The bigger part of the problem is how we define both "effective" and "condition." Because human change, particularly personality or "internal" changes, is difficult to measure, it's far easier (for the sake of research) to study behaviors and/or symptoms. This is the nature of the term "effective." We define effectiveness as a change in behavior or a reduction in symptoms. Sadly, as any true psychologically minded person would agree, behavioral or symptomatic change is not necessarily indicative of progress. If a person steps on a nail, sees a doctor, and receives pain medication, the reduction in pain is not proof of healing. In fact, the process is much more difficult than that. Pain medication may or may not be part of that process, but it is certainly not the only part. The very same misinformation is used in pharmaceutical research. They claim "effectiveness" of drugs based upon a reduction in symptoms, or, even worse, as being better than no treatment at all.

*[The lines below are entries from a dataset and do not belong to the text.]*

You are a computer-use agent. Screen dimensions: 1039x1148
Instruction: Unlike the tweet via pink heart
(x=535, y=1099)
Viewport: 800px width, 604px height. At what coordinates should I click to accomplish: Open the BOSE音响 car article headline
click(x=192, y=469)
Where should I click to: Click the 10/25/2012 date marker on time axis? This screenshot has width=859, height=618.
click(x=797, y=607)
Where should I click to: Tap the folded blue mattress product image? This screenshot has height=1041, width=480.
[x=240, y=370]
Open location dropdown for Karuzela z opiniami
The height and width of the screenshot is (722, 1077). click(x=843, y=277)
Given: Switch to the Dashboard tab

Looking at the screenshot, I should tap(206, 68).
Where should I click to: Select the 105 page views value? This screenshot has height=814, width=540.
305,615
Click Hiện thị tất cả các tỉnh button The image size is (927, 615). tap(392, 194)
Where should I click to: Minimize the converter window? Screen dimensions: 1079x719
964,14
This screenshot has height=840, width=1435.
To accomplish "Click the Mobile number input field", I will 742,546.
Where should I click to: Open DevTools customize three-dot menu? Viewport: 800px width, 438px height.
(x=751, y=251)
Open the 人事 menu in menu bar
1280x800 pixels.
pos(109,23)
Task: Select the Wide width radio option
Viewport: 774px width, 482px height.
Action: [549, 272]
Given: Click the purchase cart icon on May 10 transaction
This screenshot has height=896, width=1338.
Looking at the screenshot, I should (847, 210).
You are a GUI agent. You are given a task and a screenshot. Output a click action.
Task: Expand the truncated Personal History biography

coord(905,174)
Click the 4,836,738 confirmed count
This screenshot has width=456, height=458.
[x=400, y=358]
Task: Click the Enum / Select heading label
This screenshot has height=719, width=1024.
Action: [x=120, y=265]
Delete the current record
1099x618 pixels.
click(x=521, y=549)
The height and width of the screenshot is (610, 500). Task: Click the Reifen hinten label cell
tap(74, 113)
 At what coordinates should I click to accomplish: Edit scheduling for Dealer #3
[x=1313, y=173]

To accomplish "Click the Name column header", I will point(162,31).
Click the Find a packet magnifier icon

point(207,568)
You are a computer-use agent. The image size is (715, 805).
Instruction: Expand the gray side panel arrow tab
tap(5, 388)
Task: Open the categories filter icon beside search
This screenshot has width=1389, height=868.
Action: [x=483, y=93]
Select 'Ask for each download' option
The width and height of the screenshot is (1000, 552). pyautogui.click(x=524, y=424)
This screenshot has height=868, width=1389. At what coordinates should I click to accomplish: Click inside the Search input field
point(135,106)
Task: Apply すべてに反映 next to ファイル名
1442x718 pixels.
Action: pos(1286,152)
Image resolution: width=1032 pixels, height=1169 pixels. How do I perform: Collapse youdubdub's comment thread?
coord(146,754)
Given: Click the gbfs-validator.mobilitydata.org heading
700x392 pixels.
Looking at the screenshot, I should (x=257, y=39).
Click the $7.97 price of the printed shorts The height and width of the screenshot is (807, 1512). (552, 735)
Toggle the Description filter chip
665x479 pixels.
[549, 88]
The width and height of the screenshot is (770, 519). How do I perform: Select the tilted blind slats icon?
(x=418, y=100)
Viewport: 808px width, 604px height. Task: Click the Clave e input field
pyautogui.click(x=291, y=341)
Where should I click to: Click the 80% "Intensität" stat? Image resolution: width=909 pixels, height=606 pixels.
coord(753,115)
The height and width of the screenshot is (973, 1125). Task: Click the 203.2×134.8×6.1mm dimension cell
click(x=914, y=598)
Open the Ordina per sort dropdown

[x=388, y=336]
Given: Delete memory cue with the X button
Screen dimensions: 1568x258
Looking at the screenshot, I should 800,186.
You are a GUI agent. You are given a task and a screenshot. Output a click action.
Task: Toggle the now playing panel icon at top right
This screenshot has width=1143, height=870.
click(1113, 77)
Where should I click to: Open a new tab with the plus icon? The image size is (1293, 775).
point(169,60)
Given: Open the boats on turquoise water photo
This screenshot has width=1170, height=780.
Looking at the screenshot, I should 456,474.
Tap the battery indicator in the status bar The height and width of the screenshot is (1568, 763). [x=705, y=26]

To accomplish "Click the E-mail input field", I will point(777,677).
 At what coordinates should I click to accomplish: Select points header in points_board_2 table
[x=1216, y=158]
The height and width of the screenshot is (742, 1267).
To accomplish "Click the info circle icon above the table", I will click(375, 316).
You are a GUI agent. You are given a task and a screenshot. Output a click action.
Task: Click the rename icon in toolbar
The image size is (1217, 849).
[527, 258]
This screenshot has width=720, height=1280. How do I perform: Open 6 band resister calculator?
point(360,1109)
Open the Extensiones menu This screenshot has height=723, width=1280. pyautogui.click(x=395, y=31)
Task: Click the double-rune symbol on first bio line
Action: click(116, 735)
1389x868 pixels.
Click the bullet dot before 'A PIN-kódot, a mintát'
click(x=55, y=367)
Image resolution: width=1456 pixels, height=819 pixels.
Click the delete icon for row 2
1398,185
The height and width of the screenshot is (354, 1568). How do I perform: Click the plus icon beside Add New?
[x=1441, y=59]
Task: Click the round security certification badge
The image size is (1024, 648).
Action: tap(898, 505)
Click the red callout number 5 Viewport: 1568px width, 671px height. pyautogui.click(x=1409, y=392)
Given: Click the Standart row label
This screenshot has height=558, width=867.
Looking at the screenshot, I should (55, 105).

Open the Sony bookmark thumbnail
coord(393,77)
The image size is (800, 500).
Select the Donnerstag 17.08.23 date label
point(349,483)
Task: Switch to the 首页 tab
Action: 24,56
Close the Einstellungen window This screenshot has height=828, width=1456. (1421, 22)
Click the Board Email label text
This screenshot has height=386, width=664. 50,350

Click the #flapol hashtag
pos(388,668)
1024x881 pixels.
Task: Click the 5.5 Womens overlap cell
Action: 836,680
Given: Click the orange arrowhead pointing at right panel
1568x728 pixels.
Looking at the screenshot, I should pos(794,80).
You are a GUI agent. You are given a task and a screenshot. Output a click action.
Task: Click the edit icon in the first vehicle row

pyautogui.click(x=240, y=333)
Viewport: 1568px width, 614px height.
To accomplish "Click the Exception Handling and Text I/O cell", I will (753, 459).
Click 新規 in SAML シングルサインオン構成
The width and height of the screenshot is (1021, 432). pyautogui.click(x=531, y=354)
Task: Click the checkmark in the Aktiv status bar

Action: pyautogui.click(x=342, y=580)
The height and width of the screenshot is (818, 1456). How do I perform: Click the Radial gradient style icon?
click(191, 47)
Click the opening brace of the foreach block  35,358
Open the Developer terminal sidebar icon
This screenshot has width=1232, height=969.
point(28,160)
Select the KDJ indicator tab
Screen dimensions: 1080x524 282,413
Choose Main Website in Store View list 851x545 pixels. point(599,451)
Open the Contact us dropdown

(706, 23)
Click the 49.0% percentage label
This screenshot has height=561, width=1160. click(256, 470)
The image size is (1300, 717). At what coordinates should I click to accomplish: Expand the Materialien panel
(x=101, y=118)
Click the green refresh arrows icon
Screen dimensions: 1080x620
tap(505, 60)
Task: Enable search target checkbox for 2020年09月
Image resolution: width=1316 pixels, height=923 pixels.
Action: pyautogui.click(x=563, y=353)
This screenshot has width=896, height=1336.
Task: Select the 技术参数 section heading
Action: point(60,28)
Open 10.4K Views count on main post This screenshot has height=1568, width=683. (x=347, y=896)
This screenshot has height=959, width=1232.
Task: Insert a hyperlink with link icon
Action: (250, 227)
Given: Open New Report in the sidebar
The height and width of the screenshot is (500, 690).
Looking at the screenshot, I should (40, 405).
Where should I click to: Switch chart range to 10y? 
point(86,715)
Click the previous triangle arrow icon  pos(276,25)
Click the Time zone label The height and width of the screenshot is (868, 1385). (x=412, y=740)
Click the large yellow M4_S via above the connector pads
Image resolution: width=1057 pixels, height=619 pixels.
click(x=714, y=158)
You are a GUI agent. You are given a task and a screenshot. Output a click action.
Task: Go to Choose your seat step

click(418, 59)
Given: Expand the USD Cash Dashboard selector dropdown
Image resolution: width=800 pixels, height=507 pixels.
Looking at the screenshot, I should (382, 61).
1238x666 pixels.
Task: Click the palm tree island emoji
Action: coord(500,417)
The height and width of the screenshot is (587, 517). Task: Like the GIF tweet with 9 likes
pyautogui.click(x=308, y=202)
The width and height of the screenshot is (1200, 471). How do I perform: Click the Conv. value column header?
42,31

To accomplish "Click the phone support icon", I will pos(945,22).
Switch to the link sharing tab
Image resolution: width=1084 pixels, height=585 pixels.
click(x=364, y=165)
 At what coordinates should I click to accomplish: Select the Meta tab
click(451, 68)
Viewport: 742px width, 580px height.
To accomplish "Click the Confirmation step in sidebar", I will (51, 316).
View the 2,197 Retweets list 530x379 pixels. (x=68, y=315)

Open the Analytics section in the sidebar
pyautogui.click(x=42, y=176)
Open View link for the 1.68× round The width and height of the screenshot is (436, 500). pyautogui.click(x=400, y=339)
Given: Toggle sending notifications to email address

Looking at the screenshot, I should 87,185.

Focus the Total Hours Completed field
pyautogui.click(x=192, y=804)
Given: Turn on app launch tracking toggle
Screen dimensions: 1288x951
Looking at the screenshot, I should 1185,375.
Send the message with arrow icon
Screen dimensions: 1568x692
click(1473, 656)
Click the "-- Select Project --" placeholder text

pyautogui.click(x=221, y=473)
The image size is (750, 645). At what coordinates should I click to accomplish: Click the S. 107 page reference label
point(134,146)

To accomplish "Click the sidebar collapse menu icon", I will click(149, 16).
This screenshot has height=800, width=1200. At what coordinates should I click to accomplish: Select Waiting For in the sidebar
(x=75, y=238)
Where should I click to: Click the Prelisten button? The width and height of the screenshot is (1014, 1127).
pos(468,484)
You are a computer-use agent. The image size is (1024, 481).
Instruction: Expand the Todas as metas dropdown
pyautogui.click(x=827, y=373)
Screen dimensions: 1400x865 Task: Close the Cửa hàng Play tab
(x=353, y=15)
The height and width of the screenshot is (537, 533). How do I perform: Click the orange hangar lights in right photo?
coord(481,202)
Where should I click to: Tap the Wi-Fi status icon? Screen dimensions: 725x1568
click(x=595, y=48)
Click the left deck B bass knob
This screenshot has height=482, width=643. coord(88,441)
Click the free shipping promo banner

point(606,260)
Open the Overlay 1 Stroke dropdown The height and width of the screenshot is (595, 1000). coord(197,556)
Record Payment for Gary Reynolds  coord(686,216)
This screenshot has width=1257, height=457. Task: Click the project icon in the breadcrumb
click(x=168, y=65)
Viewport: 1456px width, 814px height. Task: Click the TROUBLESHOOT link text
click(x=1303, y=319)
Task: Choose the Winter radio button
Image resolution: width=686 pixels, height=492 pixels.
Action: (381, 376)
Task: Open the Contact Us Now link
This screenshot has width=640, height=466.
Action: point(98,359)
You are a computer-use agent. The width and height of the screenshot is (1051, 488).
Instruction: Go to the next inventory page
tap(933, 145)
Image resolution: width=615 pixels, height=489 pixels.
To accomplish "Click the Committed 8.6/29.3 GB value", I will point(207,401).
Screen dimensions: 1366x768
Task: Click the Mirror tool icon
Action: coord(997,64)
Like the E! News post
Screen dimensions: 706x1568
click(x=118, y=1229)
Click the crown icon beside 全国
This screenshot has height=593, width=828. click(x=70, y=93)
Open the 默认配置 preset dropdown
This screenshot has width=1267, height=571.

The very same dilemma is with the definition of the term "condition." Recent research suggests that 1/5 of Americans have a mental disorder and at any given point in the future, 50% of Americans will meet the criteria for a psychological disorder. Yikes. The very idea that this overwhelming percentage of people are disturbed enough by psychological symptoms that they their functioning is significantly impaired (remember, that it is the DSM standard: clinically significant distress) is laughable. We are defining "conditions" seemingly as any distress a person experiences that they do not like.

"Effective" + "Condition" does not = good research. Yet we say that it is . CBT is heads and tails above other treatment modalities by these standards and we hold it up as God's answer to our psychological prayers. Any non-CBT practitioner will tell you that how they practice therapy is very effective and their patients get better, but this is not reflected in the research, since is less quantifiable. Therefore, it has not earned the coveted "empirically validated" title, thus, it is irrelevant.